Although NcsB1 has shown the capability of regiospecifically alkylating the hydroxy moiety of a variety of ortho-hydroxy naphthoic acids, we could not find any NA analogues in our experiment. In the biosynthetic
pathway of NA, NcsB3 was supposed to catalyze the hydroxylation at the C-7 position of 1a to yield 2. In fact, NcsB3 has high homology with putative cytochrome P450 that probably functions as a hydroxylase. To prove its function in vivo, we cloned ncsB3 along with ncsB under a strong promoter ermE* and expressed into S. lividans TK24 to generate S. lividans TK24/pNA-B3. The latter strain was cultured to isolate the products and analyzed by HPLC. A new peak was detected around click here the retention time of 16.5 min. Further characterization of the peak by LC–MS revealed that the molecular weight of the product is 218. Although the molecular weight of product Proteases inhibitor 2 is the same as that of the shunt product 1b, they had different retention times in the HPLC chromatogram. Besides, product 1a was observed to reduce significantly in the HPLC chromatogram, indicating that the conversion of compound 2 was directly from compound 1a. Moreover, product 3 was unambiguously inherited from product 2 after methylation at the 7-hydroxy position of NA.
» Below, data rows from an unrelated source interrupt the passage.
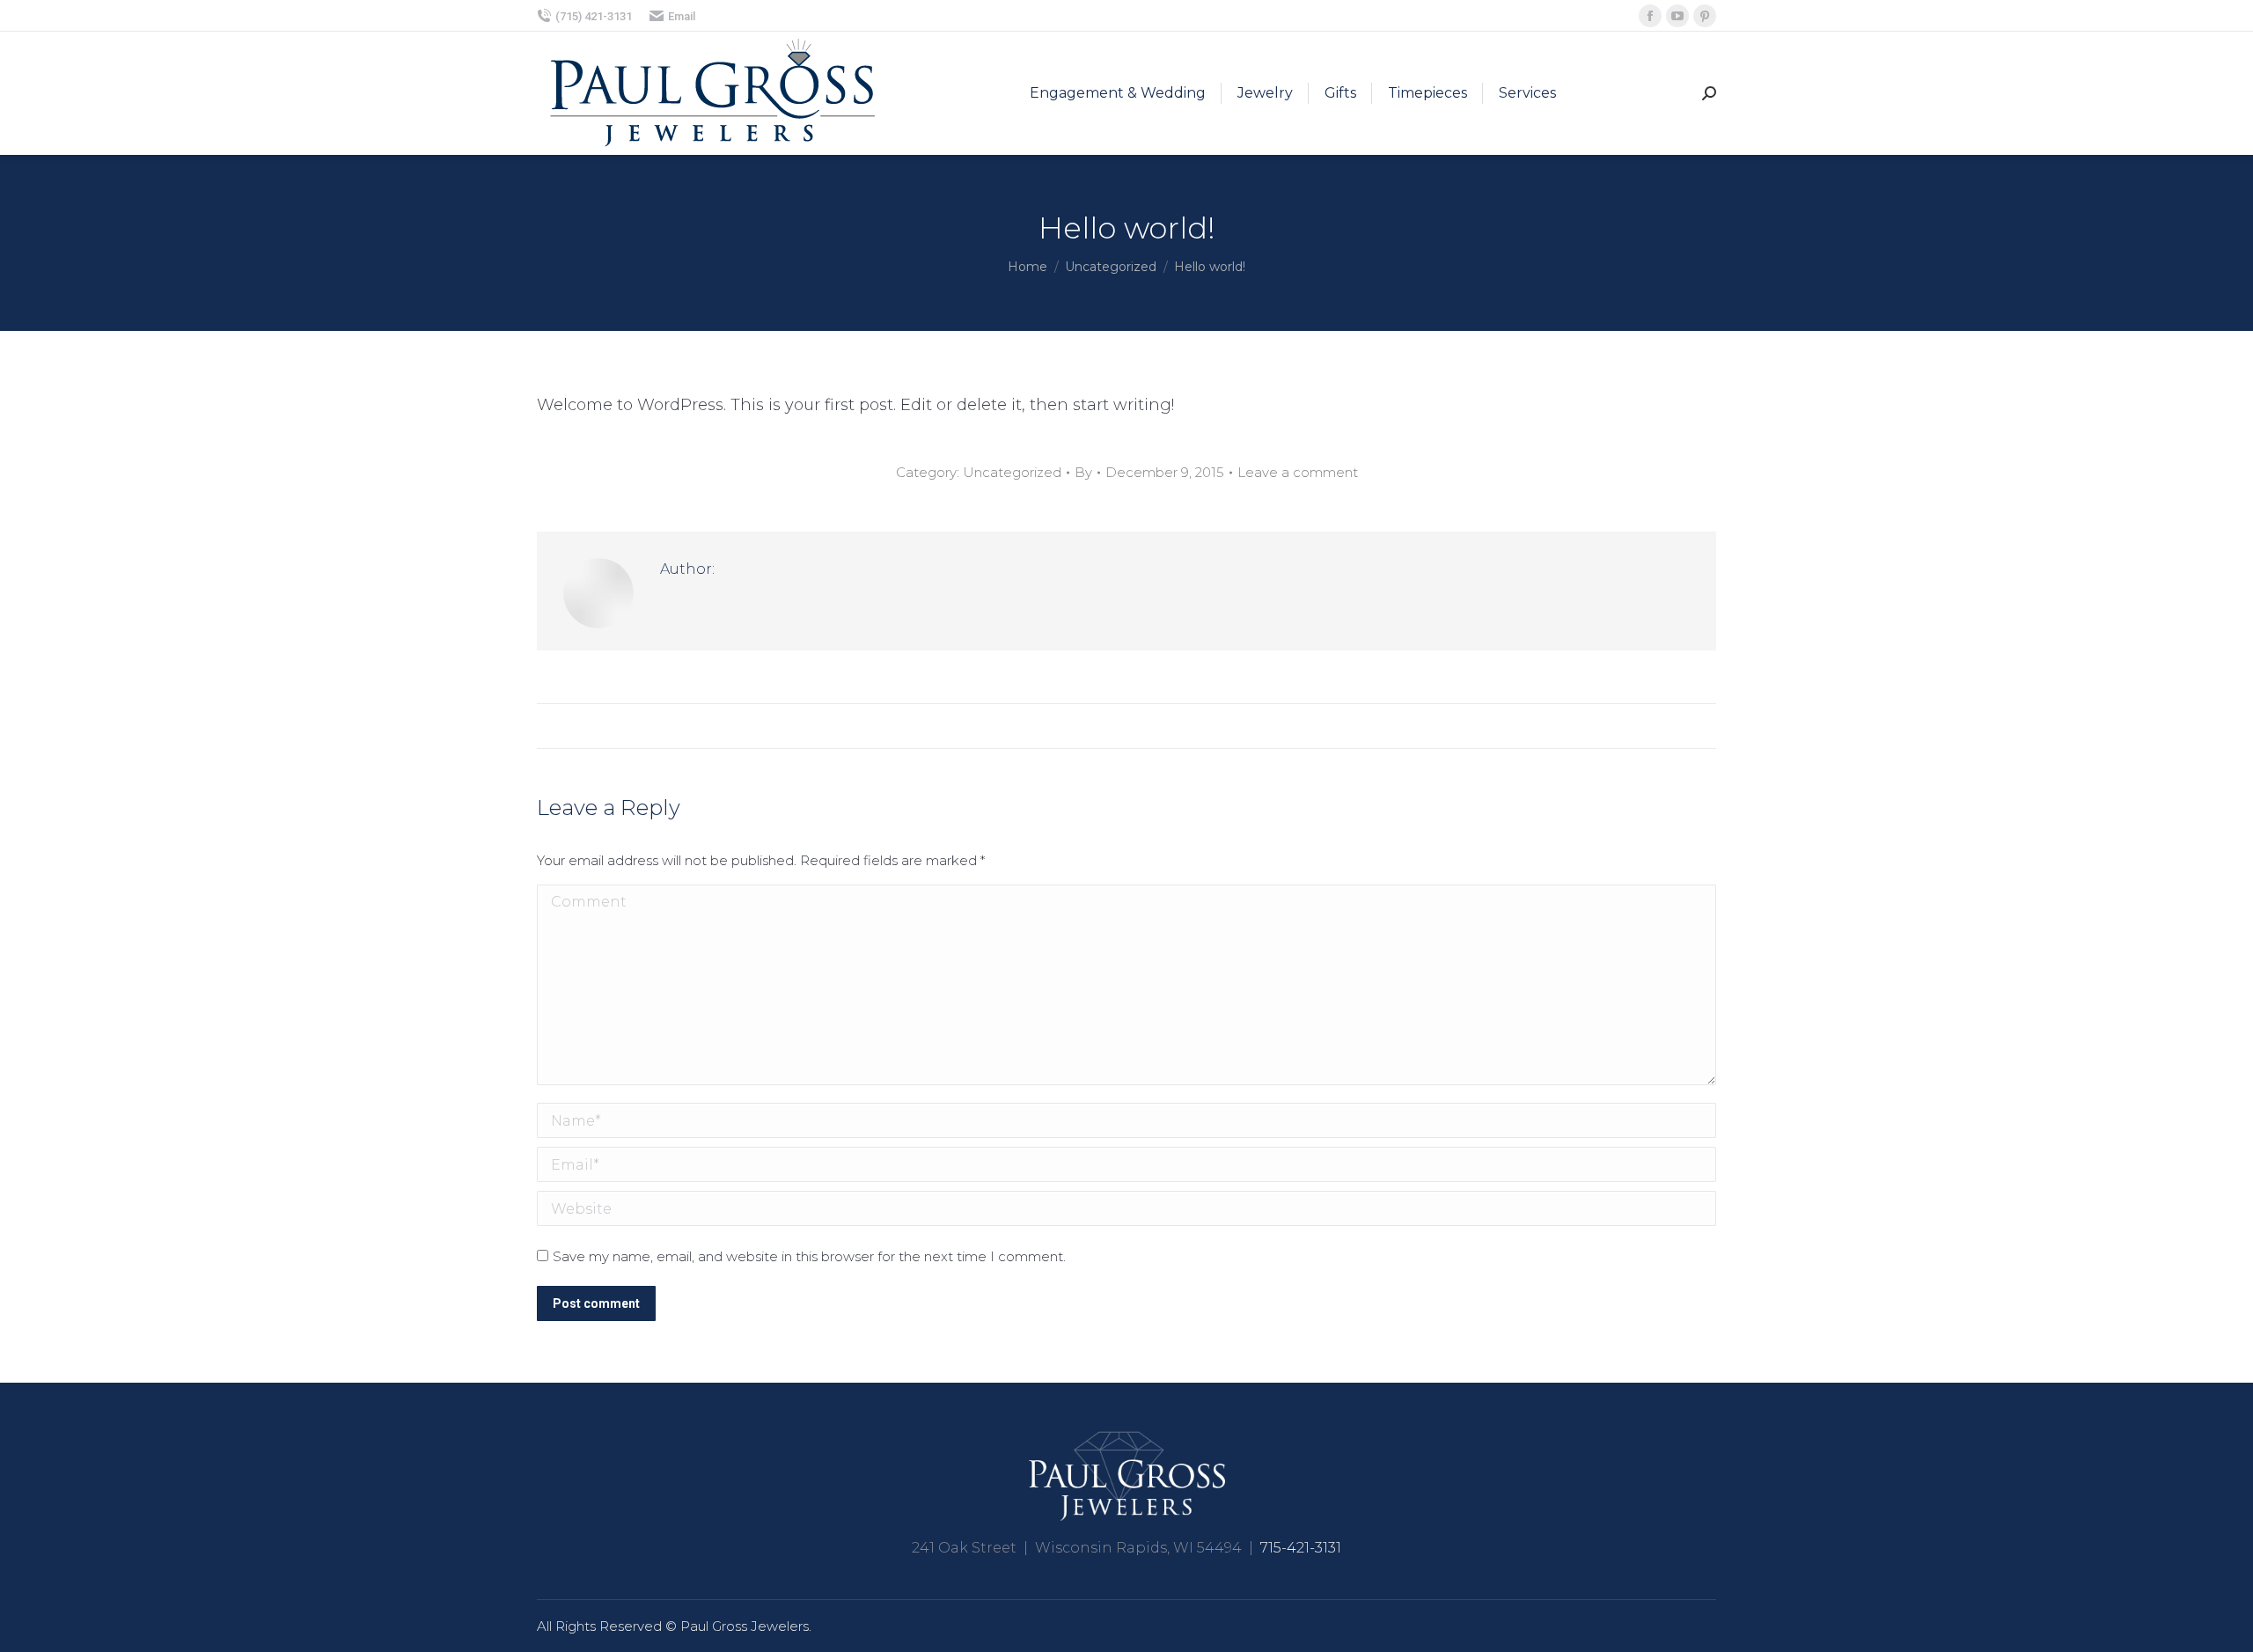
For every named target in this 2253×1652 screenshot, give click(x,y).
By (1083, 472)
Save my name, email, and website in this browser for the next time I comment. (809, 1256)
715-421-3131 (1300, 1547)
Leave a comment (1297, 472)
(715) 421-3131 (593, 16)
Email (681, 16)
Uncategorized (1012, 472)
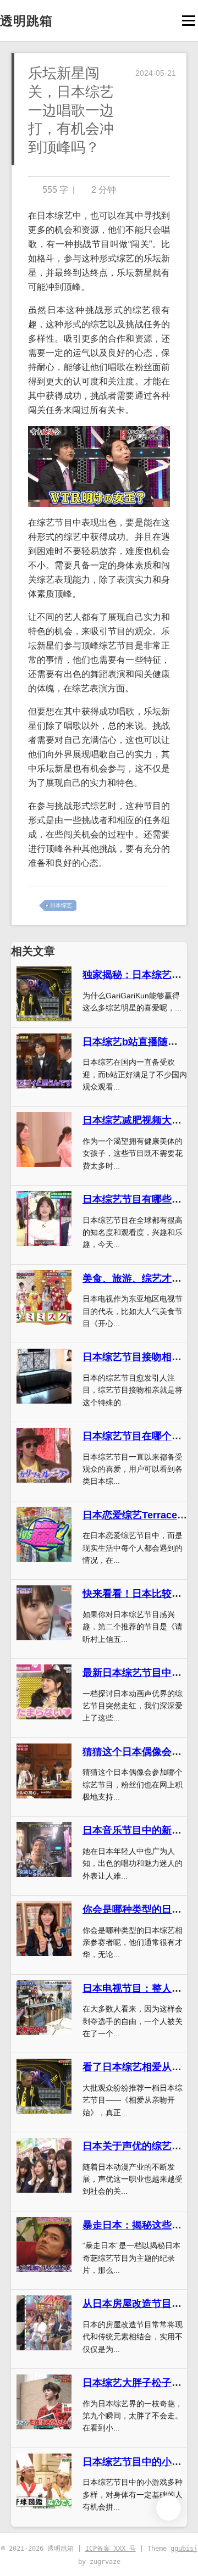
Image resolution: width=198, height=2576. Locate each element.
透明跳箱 (26, 21)
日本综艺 (61, 905)
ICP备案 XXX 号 (110, 2548)
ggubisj (183, 2548)
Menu (188, 20)
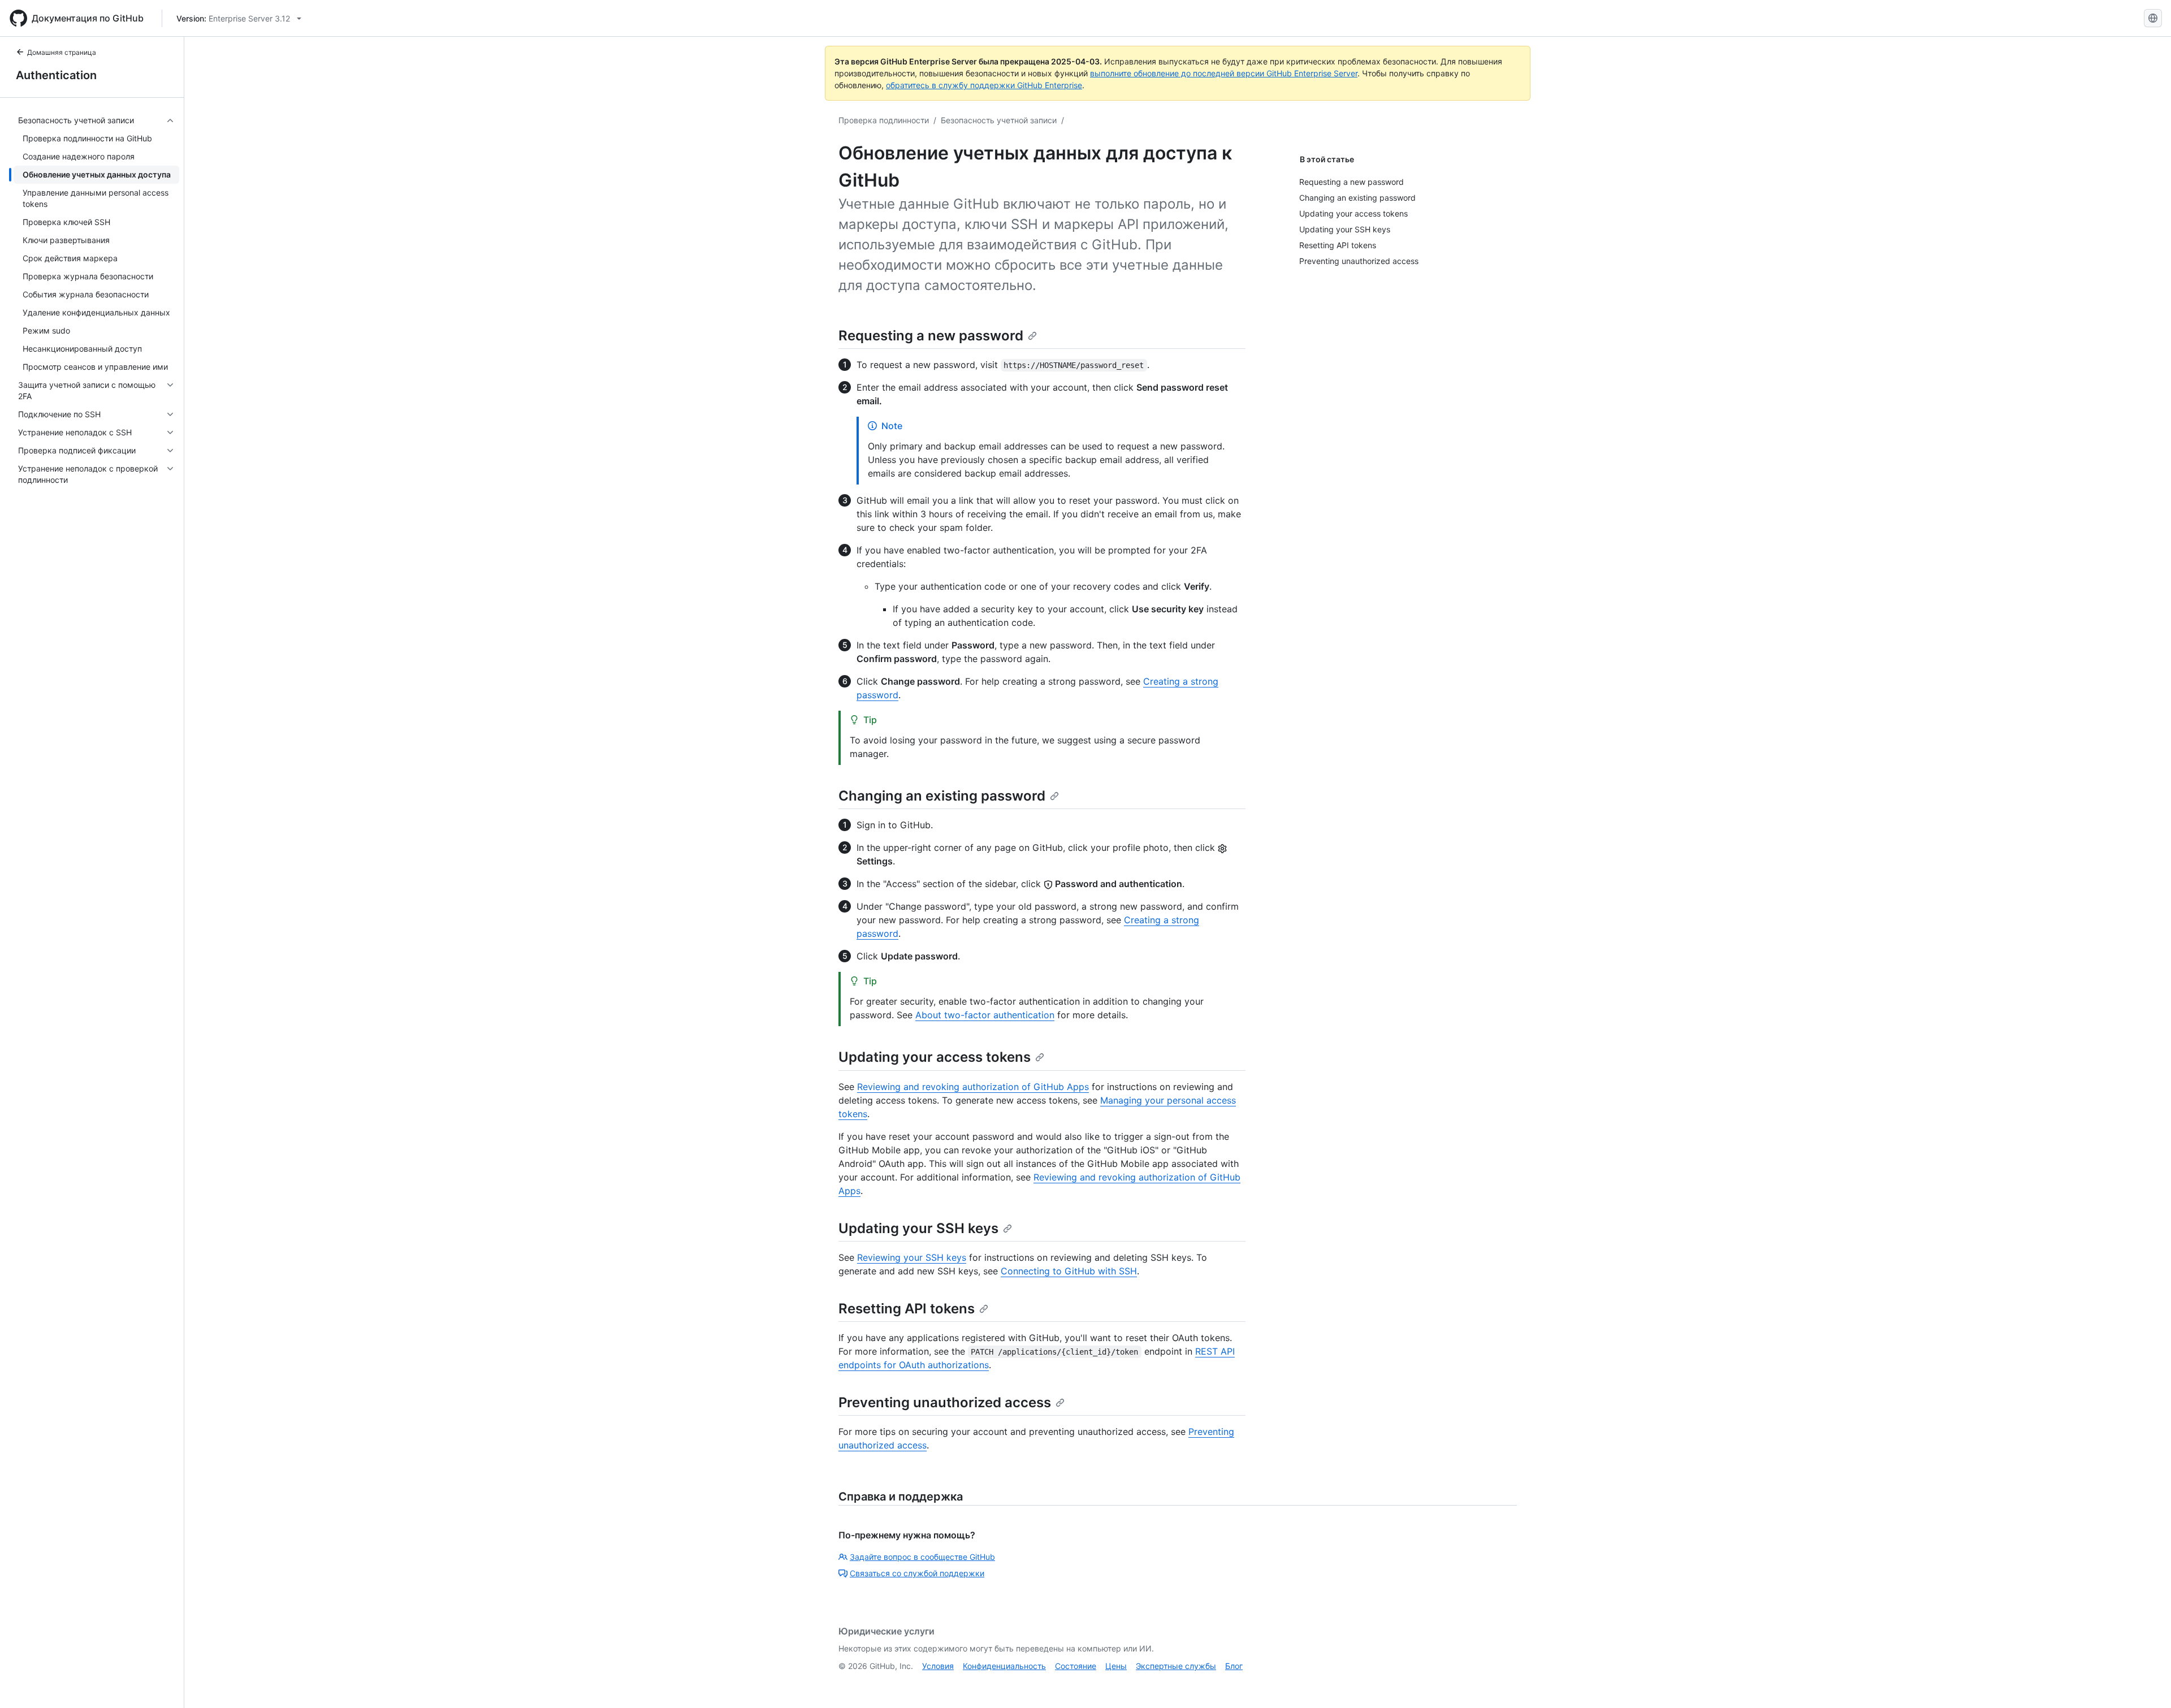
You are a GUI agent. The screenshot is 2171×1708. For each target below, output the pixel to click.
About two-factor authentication (984, 1015)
All these observations suggested that the NA moiety of the NCS chromophore is biosynthesized by subsequent catalyzation of NcsB, NcsB3, and NcsB1. The proposed biosynthetic pathway of product 3 is consistent with the finding that the in vitro reaction of NcsB1 resulted in the regiospecific methylation of the 7-hydroxy moiety of 2 to yield 3. These
findings prove that NcsB3 catalyzes the second step in the biosynthesis of the NA moiety of the NCS chromophore. Similar to NcsB1, NcsB3 might have high regiospecificity in the catalyzation of 7-hydroxylation of product 1a. In this study, we carried out in vivo characterization of NcsB3 heterologously as cytochrome P450. Even though NcsB1 was characterized in vitro, here for the first time we proved Amino acid the function of NcsB1 as O-methyltransferase by in vivo experiments. Thus, a complete elucidation of the genes responsible for producing NA would help engineer a biosynthetic pathway of NCS to produce novel analogues. This research was supported by the Converging Research Center Program through the National Research Foundation of Korea (NRF) funded by the Ministry of Education, Science and Technology (20090082333) Fig. S1. (a) 1H NMR spectrum of compound (3), (b) 1H NMR spectrum of compound (3) from 7.0 to 8.5 p.p.m. Fig. S2. (a) 13C NMR spectrum of compound (3), (b) 13C NMR spectrum of compound (3) from 110 to 135 p.p.m. area. Please note: Wiley-Blackwell is not responsible for the content or functionality of any supporting materials supplied by the authors. Any queries (other than missing material) should be directed to the corresponding author for the article.